Using the information —
• a. Please rewrite everything in the CAPTA passage from "Clinical clarity must" down to "defined clinical meaning.", replacing "unclear" with "ambiguous".
• b. Check each statement against the CAPTA passage. Answer yes or no, and quote the words that decide it.
(i) The draft bill gives "affected by" a defined clinical meaning.
(ii) The CAPTA reauthorization aims to support families rather than punish them.
(iii) One key recommendation is to focus on infant diagnoses alone.
• c. In the CAPTA passage, which term for eligible infants has no defined clinical meaning?

Document section —
[Start of Attachment]

Clinical clarity must replace vague terminology 

One of the biggest challenges Rebbe and her colleagues identify is the vagueness in the current draft of the CAPTA reauthorization bill. While well intentioned, the bill still contains unclear terminology that is likely to encourage inconsistent application and underreporting that would create wide disparities in the accuracy of data state to state. Most critical is the emphasis that eligible infants be “affected by” drugs or alcohol, a term which has no defined clinical meaning.

“We know from a public health standpoint that having clearly defined terminology is essential to not only identification and treatment, but also consistent data” Rebbe said. “This is even more true with child maltreatment, where this phenomenon has different definitions.” 

Supporting families rather than punishing them

The CAPTA reauthorization aims to support families rather than punishing them, recognizing that a comprehensive, service-oriented approach is appropriate to deal with this issue. One key recommendation is to shift the focus from infant diagnoses alone to the use of parental diagnoses in order to approach the family systemically and increase the probability of keeping parents and children together where appropriate.

[End of Attachment]

Study material —
[Start of Attachment]

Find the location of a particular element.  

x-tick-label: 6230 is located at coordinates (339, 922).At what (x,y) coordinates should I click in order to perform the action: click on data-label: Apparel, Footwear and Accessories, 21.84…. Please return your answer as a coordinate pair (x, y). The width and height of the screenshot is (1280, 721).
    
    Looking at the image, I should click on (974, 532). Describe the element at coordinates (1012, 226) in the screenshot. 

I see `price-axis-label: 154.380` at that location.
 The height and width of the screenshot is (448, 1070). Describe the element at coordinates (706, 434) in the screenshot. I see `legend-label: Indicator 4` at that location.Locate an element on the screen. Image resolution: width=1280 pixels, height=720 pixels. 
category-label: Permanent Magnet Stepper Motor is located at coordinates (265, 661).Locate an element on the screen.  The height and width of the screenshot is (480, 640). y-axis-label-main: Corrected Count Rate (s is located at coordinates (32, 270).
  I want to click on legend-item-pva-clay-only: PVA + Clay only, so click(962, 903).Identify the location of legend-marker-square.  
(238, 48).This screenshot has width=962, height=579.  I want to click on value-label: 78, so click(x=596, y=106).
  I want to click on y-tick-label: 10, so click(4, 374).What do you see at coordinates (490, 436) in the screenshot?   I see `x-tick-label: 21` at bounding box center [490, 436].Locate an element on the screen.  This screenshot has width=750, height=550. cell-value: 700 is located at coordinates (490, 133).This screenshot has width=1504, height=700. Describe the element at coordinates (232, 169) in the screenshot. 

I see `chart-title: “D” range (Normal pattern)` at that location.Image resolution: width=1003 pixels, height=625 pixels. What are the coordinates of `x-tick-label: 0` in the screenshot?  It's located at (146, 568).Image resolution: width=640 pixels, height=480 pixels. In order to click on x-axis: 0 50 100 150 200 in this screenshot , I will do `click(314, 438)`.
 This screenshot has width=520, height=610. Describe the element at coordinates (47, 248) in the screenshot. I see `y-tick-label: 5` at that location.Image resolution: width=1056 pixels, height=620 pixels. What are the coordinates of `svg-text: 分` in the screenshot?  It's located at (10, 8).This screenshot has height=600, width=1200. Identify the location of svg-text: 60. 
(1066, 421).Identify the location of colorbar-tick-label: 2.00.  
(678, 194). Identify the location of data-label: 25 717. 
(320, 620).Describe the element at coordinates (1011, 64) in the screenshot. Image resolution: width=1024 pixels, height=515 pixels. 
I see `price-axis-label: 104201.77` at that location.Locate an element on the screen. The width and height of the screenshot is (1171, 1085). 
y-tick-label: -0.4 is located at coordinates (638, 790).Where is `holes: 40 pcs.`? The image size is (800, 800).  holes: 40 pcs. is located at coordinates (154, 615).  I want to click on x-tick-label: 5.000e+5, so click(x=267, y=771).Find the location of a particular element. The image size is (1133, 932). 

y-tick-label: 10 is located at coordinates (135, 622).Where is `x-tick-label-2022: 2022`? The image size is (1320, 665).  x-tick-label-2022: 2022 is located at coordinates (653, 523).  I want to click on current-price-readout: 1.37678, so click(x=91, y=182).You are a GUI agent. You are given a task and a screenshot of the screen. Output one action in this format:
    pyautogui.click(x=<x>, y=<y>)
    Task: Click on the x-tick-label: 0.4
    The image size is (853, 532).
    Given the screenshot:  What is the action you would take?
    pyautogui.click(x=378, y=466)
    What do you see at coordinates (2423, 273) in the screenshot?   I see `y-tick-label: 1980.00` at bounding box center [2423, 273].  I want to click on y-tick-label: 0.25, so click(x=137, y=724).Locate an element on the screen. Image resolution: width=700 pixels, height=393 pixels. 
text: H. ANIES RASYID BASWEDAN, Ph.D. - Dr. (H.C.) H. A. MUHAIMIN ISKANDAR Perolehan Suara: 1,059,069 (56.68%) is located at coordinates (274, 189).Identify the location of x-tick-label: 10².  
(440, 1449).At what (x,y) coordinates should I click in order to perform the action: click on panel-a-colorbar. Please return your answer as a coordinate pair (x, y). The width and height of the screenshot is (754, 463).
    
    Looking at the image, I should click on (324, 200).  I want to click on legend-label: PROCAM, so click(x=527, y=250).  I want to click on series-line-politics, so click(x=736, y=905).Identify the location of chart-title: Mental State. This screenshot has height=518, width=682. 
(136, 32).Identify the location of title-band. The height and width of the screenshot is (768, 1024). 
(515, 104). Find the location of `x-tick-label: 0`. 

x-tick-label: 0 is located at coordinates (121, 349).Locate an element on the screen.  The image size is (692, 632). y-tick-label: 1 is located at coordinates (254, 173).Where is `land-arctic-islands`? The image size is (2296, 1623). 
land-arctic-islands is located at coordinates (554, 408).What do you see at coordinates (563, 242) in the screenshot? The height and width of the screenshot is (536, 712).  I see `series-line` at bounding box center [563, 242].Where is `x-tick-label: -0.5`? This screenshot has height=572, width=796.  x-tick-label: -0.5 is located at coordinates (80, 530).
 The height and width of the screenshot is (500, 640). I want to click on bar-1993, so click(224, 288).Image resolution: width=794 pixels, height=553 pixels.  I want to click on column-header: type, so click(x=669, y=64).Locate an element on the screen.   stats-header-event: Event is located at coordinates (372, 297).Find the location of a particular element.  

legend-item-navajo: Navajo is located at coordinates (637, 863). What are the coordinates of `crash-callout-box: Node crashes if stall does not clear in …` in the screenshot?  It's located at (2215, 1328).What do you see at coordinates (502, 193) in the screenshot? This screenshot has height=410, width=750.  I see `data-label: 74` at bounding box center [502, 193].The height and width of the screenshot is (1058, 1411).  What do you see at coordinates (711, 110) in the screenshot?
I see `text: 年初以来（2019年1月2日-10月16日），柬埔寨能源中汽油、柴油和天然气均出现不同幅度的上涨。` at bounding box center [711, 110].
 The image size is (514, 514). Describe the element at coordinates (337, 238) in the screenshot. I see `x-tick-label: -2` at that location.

[End of Attachment]

Activity answers —
• a.
Clinical clarity must replace vague terminology 

One of the biggest challenges Rebbe and her colleagues identify is the vagueness in the current draft of the CAPTA reauthorization bill. While well intentioned, the bill still contains ambiguous terminology that is likely to encourage inconsistent application and underreporting that would create wide disparities in the accuracy of data state to state. Most critical is the emphasis that eligible infants be “affected by” drugs or alcohol, a term which has no defined clinical meaning.

• b.
(i) No: "a term which has no defined clinical meaning"
(ii) Yes: "The CAPTA reauthorization aims to support families rather than punishing them"
(iii) No: "shift the focus from infant diagnoses alone to the use of parental diagnoses"

• c. "Affected by" drugs or alcohol.